Genetic Study Strengthens Causal Role of BMI in Heart Disease

July 05, 2017

GLASGOW, SCOTLAND — A new study analyzing genetic mutations predisposing to increased body-mass index (BMI) provides strong evidence that higher BMI plays a causal role in type 2 diabetes, hypertension, and coronary heart disease (CHD)[1], the authors say.

"Our data show that if you are born with genes that increase your BMI then you are at increased risk of developing diabetes, hypertension, and CHD. These results strongly suggest that BMI is causally related to these conditions," coauthor Dr Naveed Sattar (University of Glasgow, Scotland) said to theheart.org|Medscape Cardiology.

He explained, "While the vast majority of previous data tell us that being overweight is bad for you, there have been some observational studies that have shown the opposite. For example, a study published in JAMA a couple of a years ago suggested being overweight was associated with a longer life and received a lot of publicity. This is what is known as the obesity paradox.

"This has led to some confusion about the public-health message, but genetic studies like this one really help clarify the issue. These data provide very strong evidence that high BMI does cause CHD and goes a long way to putting the obesity paradox to bed."

The current study used an approach known as a Mendelian randomization, often referred to as "nature's own randomized study," which focuses on certain gene mutations known to be associated with a given variable — in this case, BMI — and their relationship to certain outcomes — in this case, diabetes, hypertension, and CHD.

The results were published online July 5, 2017 in JAMA Cardiology.

For the study, researchers analyzed genetic, medical, and sociodemographic information from 120,000 individuals included in the UK Biobank.
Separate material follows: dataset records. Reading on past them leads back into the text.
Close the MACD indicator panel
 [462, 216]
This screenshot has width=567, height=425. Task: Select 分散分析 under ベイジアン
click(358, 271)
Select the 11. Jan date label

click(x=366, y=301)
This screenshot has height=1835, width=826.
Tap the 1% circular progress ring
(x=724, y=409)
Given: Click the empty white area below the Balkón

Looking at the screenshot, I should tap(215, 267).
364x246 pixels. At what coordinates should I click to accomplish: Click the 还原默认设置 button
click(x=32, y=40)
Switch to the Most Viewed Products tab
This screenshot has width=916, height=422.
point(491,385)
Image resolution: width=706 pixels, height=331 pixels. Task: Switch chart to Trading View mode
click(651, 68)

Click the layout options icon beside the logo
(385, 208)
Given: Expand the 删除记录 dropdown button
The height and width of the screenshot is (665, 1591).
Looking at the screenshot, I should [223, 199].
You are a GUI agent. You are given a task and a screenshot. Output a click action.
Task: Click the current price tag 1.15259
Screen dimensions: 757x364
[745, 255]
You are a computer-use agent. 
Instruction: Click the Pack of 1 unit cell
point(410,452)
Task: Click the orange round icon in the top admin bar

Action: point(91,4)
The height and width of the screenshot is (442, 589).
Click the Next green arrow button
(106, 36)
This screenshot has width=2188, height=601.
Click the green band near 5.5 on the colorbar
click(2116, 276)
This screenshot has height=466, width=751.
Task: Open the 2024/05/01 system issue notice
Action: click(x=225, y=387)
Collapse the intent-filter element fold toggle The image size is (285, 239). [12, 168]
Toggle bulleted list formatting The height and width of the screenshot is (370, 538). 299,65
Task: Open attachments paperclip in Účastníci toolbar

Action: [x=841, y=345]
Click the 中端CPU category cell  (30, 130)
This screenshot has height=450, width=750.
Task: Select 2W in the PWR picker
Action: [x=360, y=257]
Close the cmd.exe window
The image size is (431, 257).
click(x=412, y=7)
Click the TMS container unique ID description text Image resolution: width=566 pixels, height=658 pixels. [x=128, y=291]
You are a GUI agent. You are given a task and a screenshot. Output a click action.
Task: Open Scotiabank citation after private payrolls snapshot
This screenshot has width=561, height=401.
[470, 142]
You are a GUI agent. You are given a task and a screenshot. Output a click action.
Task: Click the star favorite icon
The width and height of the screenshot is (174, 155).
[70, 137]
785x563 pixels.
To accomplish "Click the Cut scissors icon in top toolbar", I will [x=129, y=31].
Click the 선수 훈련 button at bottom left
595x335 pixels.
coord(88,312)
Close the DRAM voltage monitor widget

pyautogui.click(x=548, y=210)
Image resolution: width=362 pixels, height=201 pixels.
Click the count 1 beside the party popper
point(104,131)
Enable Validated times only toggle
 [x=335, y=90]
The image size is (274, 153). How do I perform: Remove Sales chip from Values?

A polygenic risk score comprising 93 single-nucleotide polymorphisms associated with BMI from previous genomewide association studies was constructed. All participants attended an assessment center where blood pressure was measured and prevalence of hypertension, CHD, and type 2 diabetes were determined based on self-report. Participants also self-reported sociodemographic information pertaining to relevant confounders.

Using the genetic data, results showed that each 4.8-unit increase in BMI was associated with a 35% increased risk of CHD (odds ratio [OR] 1.35; 95% CI 1.09–1.69); a 64% increased risk of hypertension (OR 1.64; 95% CI 1.48–1.83); and a 153% increased risk of type 2 diabetes (OR 2.53; 95% CI 2.0–43.13). However, no associations with pulse rate or stroke were identified. Associations were independent of deprivation scores, alcohol intake, smoking status, age, sex, and antihypertensive medication.

Sattar explained that confusion over BMI has arisen because most of the data come from observational studies, and observational data are unreliable. "They are hugely affected by confounding, and it is impossible to adjust for all confounding."

He noted that the issue of reverse causality — when a disease itself causes a person to be underweight — can also cause incorrect conclusions to be drawn. "Weight loss occurs in many conditions, including cancer, rheumatoid arthritis, heart failure, and dementia. If you don't know about the disease or account for it, you might reach the conclusion that being underweight is bad for you. And some diseases cause patients to lose weight long before other symptoms develop. So there is some confusing information in the literature."

"So we need a different type of evidence from just observational studies," he said. "Our study used genetic information — genes associated with being overweight affect a person for their whole life and they cannot be affected by other factors."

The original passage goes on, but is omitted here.